[MATERIAL FOR THIS EXERCISE]
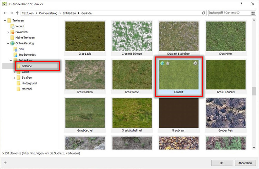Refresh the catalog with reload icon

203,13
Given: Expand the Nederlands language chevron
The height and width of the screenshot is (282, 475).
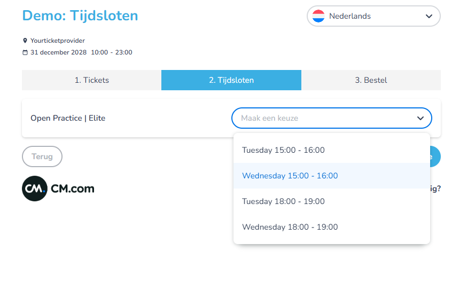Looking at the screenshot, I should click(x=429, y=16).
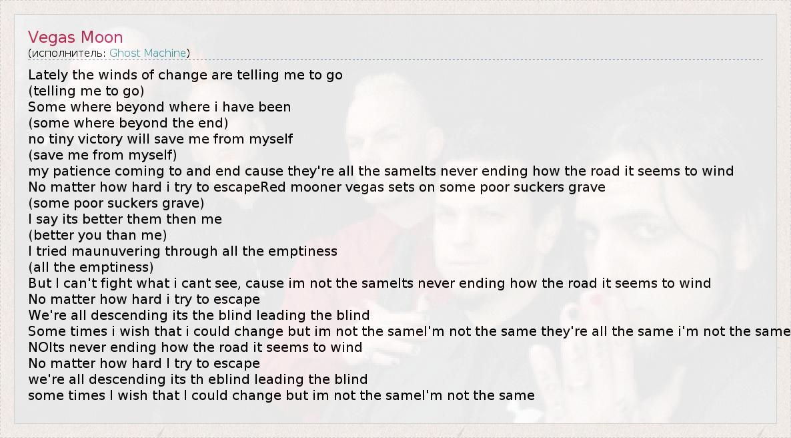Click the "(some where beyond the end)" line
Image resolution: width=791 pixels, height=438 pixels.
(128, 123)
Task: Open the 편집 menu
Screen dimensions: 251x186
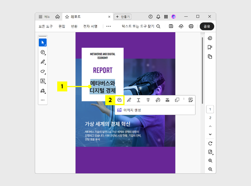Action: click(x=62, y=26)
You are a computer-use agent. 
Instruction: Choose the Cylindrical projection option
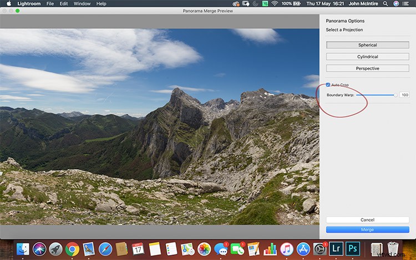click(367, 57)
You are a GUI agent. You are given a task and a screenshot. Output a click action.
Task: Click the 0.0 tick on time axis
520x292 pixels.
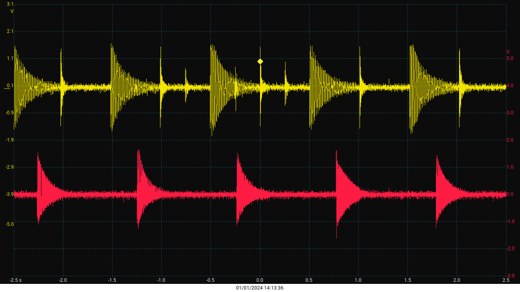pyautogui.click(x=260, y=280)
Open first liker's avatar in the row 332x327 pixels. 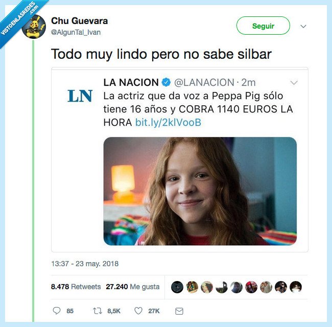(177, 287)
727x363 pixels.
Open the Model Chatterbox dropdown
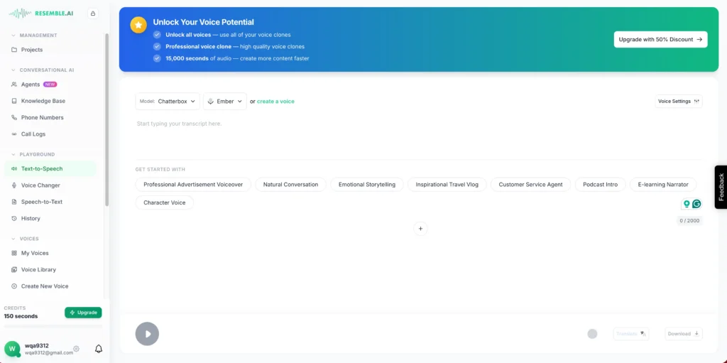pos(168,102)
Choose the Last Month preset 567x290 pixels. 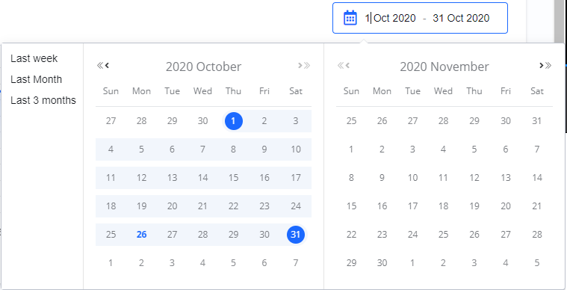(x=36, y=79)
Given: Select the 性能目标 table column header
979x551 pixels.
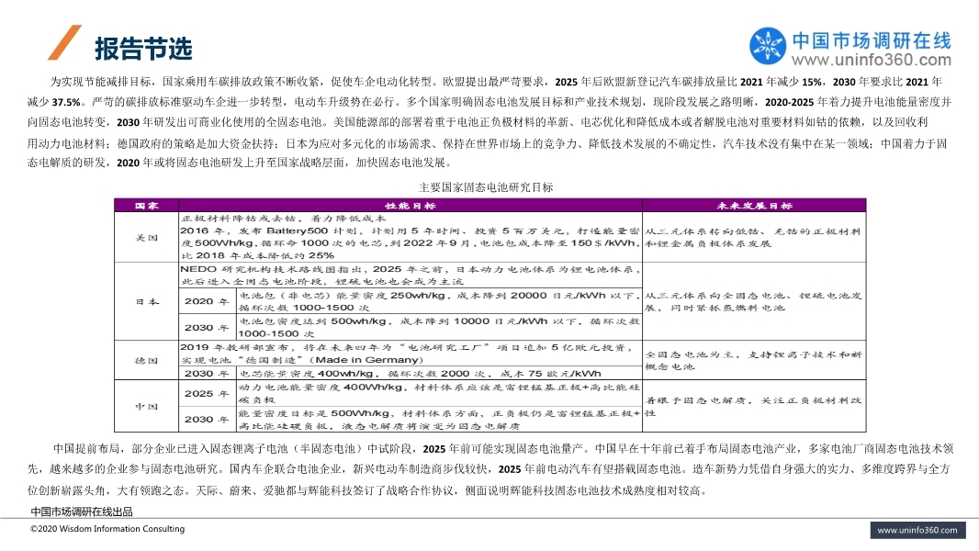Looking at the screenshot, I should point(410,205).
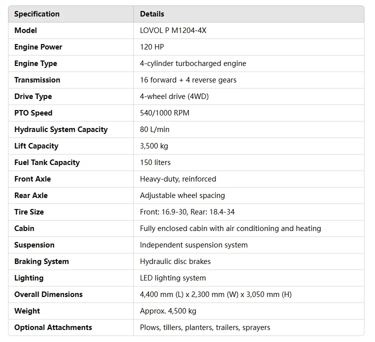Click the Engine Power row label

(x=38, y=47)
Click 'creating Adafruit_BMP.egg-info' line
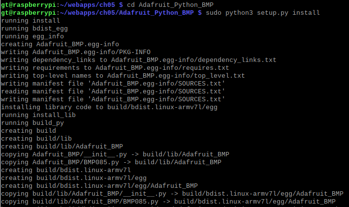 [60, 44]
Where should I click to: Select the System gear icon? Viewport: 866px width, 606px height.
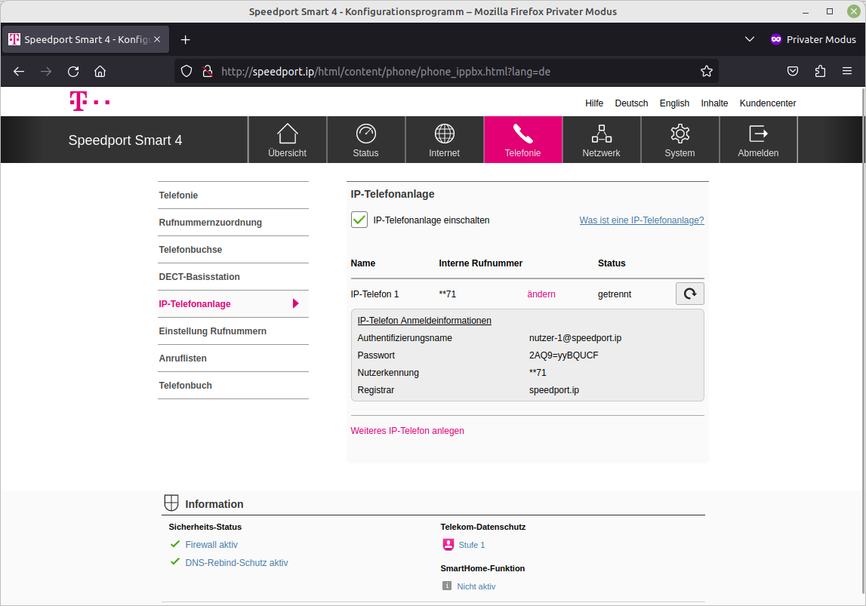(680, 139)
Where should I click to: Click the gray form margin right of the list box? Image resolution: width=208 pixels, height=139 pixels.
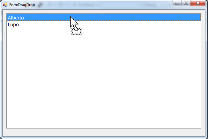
[/MATERIAL FOR THIS EXERCISE]
[MATERIAL FOR THIS EXERCISE]
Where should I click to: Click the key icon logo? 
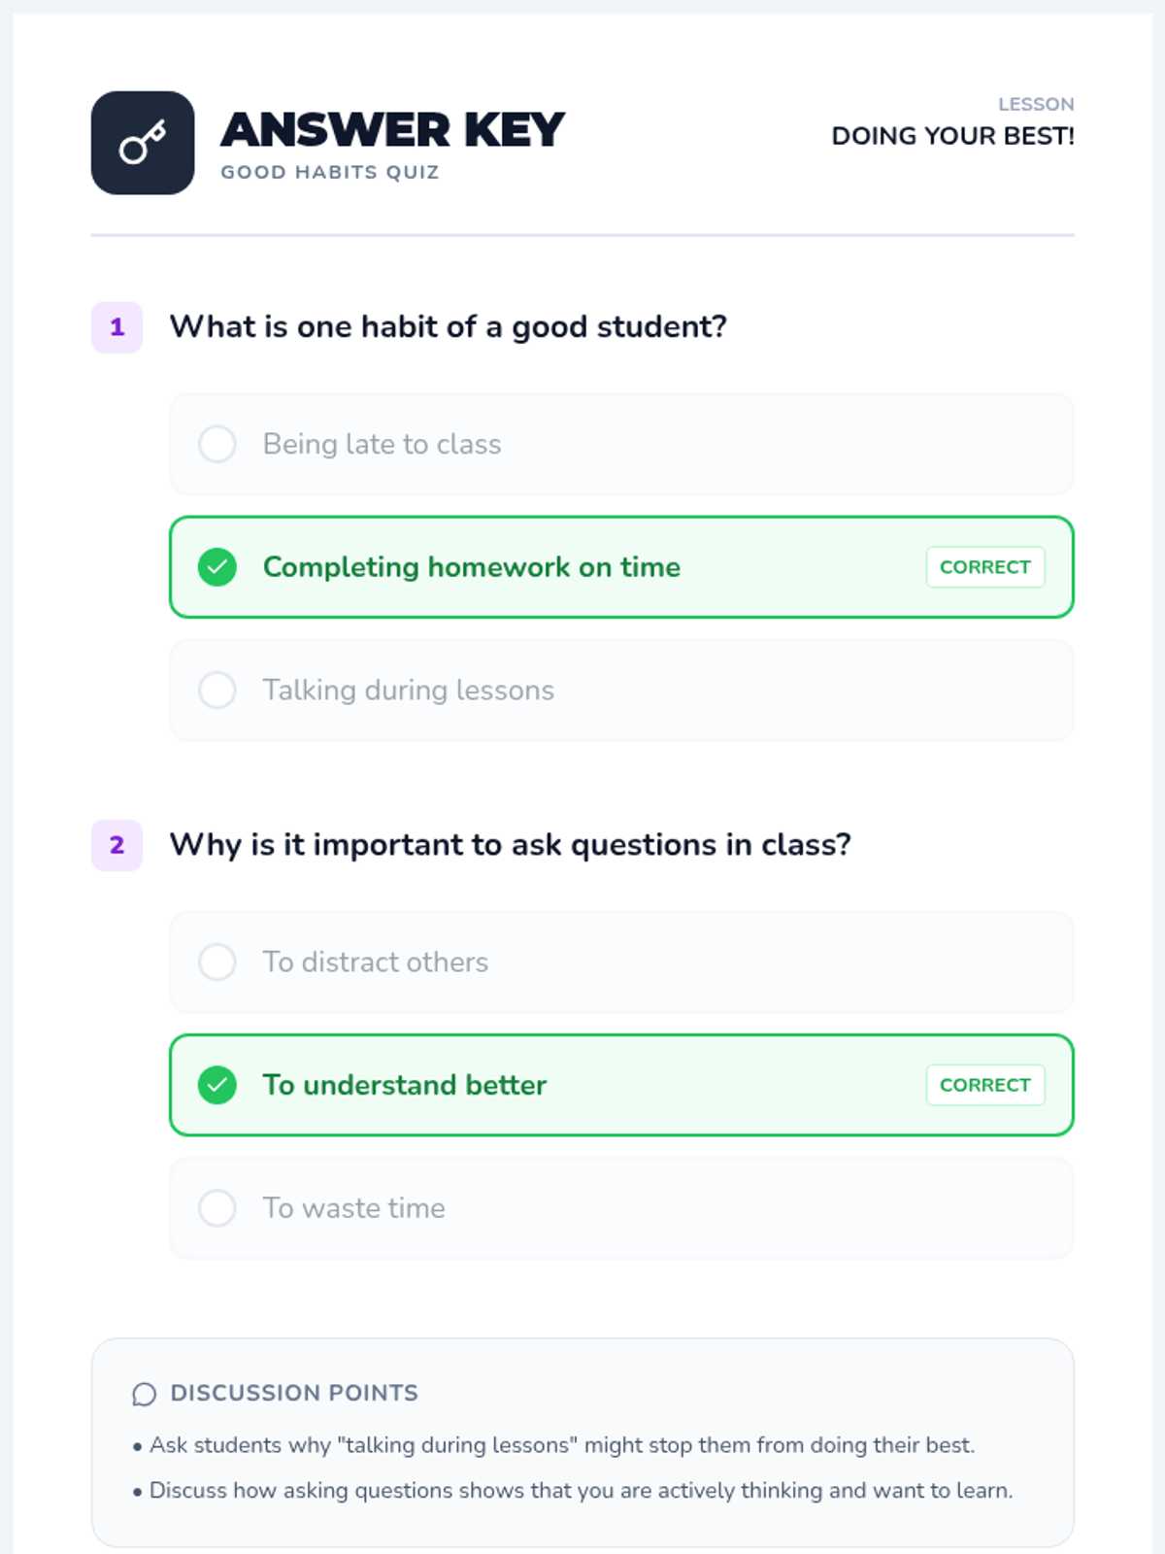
[/MATERIAL FOR THIS EXERCISE]
[MATERIAL FOR THIS EXERCISE]
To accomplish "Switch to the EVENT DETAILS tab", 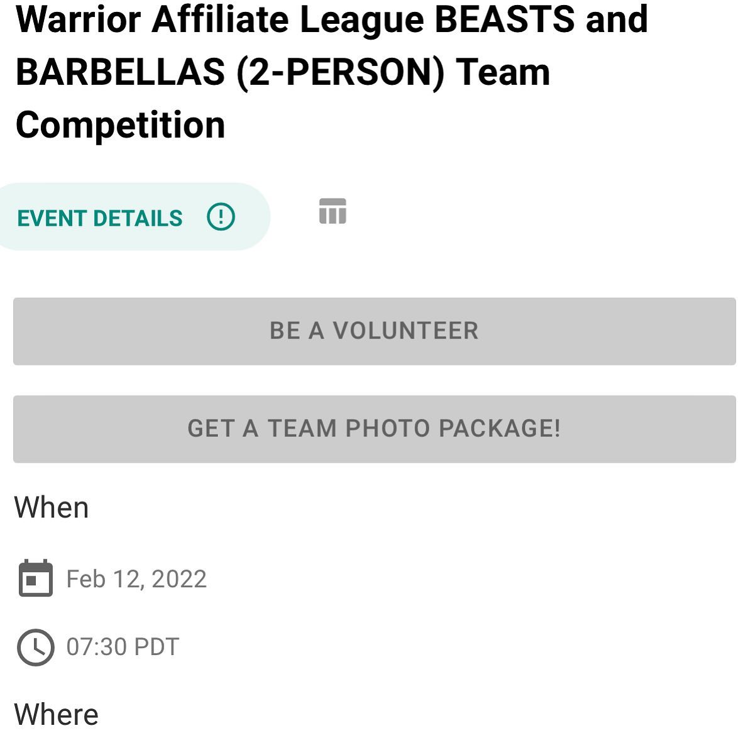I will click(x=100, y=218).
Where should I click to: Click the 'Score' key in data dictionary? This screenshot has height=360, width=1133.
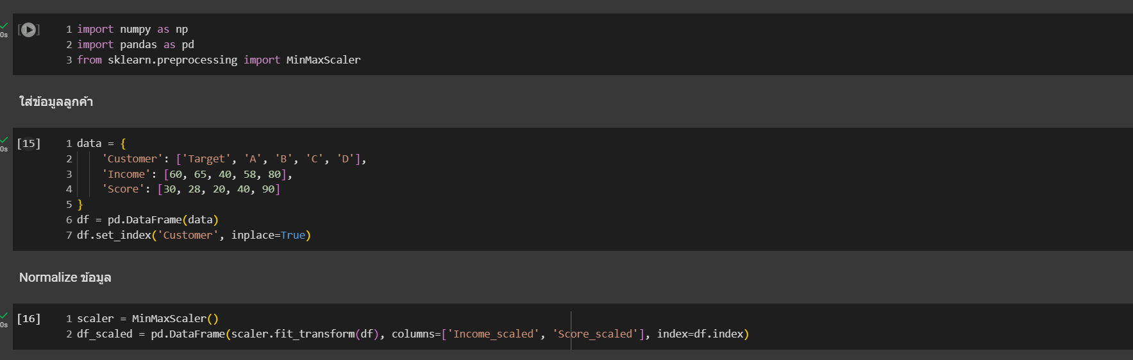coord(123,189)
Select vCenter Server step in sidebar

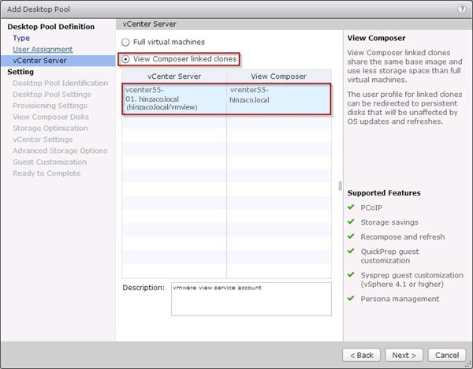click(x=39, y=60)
[/MATERIAL FOR THIS EXERCISE]
ACTION ITEM:
Look back at the data above, then output exactly the lines from the line holding "Screen dimensions: 251x186" up to and including the line holding "Task: Click the 0.0 tick on time axis". Leave out the pictures.

ANSWER TO THIS EXERCISE:
Screen dimensions: 251x186
Action: click(x=62, y=26)
You are a computer-use agent. 
Instruction: Choose the Cylindrical projection option
click(367, 57)
You are a GUI agent. You are given a task and a screenshot. Output a click action.
Task: Click the 0.0 tick on time axis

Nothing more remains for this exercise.